From the records below, copy each line that has the word "agent" in it.

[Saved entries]
□ □ □ □ □ □ □

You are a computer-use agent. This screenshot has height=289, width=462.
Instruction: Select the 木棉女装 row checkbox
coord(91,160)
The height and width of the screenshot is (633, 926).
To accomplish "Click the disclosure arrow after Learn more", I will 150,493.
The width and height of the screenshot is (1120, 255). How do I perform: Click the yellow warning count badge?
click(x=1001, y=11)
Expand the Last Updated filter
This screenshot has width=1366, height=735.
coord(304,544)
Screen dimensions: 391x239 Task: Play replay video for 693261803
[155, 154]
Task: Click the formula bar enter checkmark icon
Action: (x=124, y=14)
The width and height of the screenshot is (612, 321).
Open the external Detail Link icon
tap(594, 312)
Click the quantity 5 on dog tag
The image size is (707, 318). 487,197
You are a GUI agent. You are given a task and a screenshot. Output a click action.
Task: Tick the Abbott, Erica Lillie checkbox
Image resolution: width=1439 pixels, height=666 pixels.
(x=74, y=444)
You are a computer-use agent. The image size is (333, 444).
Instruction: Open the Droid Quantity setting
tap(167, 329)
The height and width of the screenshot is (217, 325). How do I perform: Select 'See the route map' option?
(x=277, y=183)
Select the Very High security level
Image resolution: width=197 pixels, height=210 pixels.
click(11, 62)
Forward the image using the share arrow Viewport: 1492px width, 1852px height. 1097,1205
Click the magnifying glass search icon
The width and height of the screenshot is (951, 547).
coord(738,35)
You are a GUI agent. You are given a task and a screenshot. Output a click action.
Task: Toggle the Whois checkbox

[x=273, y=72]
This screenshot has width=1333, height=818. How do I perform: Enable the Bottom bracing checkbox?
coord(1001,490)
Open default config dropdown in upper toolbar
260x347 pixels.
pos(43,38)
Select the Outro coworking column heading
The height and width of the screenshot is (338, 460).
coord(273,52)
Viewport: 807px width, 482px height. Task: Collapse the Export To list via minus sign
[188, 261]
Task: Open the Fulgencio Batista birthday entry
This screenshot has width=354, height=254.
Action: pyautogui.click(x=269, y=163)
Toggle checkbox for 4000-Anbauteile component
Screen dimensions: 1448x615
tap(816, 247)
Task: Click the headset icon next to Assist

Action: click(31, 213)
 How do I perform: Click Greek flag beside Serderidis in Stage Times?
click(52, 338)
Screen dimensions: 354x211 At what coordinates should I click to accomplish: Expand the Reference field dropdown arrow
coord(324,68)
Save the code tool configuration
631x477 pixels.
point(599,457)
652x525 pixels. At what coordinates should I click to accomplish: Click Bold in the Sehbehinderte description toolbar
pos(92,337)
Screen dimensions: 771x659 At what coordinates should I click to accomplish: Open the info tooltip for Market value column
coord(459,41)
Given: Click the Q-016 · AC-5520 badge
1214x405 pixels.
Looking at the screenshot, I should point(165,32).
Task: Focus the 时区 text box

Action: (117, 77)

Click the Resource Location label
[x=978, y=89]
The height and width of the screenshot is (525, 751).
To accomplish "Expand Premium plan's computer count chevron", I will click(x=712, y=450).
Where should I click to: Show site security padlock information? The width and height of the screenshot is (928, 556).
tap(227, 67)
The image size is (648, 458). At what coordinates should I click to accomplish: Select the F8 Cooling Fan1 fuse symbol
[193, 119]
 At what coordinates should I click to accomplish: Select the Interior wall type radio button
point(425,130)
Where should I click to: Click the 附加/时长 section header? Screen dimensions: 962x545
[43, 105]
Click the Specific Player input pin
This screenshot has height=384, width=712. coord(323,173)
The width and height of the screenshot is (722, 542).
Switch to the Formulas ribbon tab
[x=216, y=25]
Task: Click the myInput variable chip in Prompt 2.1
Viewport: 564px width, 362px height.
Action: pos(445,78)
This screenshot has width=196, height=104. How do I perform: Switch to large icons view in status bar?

□ □ □ □ □ □ □

[Answer to the problem]
You are a computer-use agent. This screenshot has height=289, width=462.
You are a GUI agent. You are given a task and a screenshot. Output a click action.
You are a computer-use agent. The image size is (333, 444).
You are a GUI agent. You are given a task and a screenshot. Output a click action.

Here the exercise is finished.